[[ GIVEN DATA, beginning ]]

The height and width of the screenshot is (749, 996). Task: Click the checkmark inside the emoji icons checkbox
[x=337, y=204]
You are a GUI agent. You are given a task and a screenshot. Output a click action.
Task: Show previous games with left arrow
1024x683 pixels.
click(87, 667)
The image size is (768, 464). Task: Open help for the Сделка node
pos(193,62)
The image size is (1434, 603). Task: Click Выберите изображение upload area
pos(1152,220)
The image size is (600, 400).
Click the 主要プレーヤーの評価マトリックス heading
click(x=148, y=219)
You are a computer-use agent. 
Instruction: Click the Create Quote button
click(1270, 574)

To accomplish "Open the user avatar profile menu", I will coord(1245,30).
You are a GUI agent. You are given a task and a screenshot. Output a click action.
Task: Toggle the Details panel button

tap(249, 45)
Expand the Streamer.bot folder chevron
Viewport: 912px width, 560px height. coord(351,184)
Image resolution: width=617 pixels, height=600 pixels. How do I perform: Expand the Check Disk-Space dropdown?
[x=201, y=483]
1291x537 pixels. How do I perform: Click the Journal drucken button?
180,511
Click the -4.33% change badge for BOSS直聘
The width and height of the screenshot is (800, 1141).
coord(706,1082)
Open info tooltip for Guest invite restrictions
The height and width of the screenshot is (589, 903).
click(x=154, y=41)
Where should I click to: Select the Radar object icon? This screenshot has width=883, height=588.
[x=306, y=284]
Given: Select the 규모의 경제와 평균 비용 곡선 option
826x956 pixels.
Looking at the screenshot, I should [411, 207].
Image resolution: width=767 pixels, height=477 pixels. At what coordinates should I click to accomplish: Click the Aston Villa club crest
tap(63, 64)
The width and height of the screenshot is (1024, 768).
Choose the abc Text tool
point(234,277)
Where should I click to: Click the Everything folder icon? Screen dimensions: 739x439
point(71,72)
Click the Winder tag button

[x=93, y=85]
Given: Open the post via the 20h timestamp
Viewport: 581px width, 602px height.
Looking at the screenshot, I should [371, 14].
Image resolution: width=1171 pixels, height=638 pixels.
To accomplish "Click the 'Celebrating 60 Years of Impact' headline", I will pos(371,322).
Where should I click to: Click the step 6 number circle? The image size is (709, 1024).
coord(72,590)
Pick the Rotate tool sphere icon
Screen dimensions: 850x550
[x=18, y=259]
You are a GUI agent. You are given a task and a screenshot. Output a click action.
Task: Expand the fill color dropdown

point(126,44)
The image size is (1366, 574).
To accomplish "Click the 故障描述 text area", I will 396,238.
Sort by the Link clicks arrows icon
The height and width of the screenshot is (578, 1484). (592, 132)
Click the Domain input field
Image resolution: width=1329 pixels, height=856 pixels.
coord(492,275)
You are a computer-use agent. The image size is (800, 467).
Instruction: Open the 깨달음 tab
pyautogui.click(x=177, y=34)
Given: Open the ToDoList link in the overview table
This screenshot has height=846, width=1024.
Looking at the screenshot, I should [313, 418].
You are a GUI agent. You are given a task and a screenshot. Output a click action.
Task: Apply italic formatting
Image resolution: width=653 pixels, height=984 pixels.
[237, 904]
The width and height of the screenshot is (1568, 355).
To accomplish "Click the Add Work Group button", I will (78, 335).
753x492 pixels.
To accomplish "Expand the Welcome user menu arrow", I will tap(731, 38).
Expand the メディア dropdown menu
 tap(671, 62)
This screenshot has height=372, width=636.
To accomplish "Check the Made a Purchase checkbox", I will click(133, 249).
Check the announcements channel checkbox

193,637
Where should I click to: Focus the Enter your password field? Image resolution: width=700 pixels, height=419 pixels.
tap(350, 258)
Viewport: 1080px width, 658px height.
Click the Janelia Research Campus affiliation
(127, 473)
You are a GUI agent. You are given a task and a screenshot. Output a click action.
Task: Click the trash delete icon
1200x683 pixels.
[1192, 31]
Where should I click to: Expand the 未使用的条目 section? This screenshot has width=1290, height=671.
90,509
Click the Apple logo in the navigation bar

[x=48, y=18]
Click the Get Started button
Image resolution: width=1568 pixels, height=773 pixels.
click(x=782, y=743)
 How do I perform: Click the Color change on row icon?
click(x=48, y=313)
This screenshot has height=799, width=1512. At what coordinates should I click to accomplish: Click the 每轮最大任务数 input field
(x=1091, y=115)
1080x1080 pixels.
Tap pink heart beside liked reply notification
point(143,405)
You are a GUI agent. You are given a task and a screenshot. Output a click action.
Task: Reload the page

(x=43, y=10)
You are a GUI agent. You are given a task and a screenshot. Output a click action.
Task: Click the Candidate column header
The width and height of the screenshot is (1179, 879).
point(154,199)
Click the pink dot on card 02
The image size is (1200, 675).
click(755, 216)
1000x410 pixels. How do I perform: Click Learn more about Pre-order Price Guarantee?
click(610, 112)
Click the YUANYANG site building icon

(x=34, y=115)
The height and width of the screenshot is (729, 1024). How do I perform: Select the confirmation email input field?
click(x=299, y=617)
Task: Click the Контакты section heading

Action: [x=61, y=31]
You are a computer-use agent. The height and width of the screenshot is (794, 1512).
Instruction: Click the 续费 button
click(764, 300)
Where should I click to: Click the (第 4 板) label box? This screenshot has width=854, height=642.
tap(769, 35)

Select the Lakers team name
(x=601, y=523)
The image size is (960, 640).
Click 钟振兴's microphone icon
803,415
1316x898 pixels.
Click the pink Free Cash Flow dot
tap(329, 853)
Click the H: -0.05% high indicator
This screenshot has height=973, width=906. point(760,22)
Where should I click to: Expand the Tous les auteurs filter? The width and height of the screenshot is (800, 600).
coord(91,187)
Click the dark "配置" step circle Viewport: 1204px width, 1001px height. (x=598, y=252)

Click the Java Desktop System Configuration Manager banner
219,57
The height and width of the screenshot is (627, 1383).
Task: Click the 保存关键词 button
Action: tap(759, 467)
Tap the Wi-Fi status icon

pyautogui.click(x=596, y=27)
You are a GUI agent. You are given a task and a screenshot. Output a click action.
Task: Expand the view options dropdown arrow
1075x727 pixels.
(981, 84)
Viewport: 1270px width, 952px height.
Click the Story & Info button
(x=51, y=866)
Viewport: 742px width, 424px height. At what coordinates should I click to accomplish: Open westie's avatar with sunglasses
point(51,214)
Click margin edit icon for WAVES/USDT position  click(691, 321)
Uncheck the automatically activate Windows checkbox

[[ GIVEN DATA, end ]]

▶ _WORK ORDER_:
Would you please repeat exactly the lines above, starting at the line with "The width and height of the screenshot is (1179, 879)." and stopping at the line with "Viewport: 1270px width, 952px height.", both included?

▶ _FINISHED TASK_:
The width and height of the screenshot is (1179, 879).
point(154,199)
Click the pink dot on card 02
The image size is (1200, 675).
click(755, 216)
1000x410 pixels. How do I perform: Click Learn more about Pre-order Price Guarantee?
click(610, 112)
Click the YUANYANG site building icon

(x=34, y=115)
The height and width of the screenshot is (729, 1024). How do I perform: Select the confirmation email input field?
click(x=299, y=617)
Task: Click the Контакты section heading

Action: [x=61, y=31]
You are a computer-use agent. The height and width of the screenshot is (794, 1512).
Instruction: Click the 续费 button
click(764, 300)
Where should I click to: Click the (第 4 板) label box? This screenshot has width=854, height=642.
tap(769, 35)

Select the Lakers team name
(x=601, y=523)
The image size is (960, 640).
Click 钟振兴's microphone icon
803,415
1316x898 pixels.
Click the pink Free Cash Flow dot
tap(329, 853)
Click the H: -0.05% high indicator
This screenshot has height=973, width=906. point(760,22)
Where should I click to: Expand the Tous les auteurs filter? The width and height of the screenshot is (800, 600).
coord(91,187)
Click the dark "配置" step circle Viewport: 1204px width, 1001px height. (x=598, y=252)

Click the Java Desktop System Configuration Manager banner
219,57
The height and width of the screenshot is (627, 1383).
Task: Click the 保存关键词 button
Action: tap(759, 467)
Tap the Wi-Fi status icon

pyautogui.click(x=596, y=27)
You are a GUI agent. You are given a task and a screenshot. Output a click action.
Task: Expand the view options dropdown arrow
1075x727 pixels.
(981, 84)
Viewport: 1270px width, 952px height.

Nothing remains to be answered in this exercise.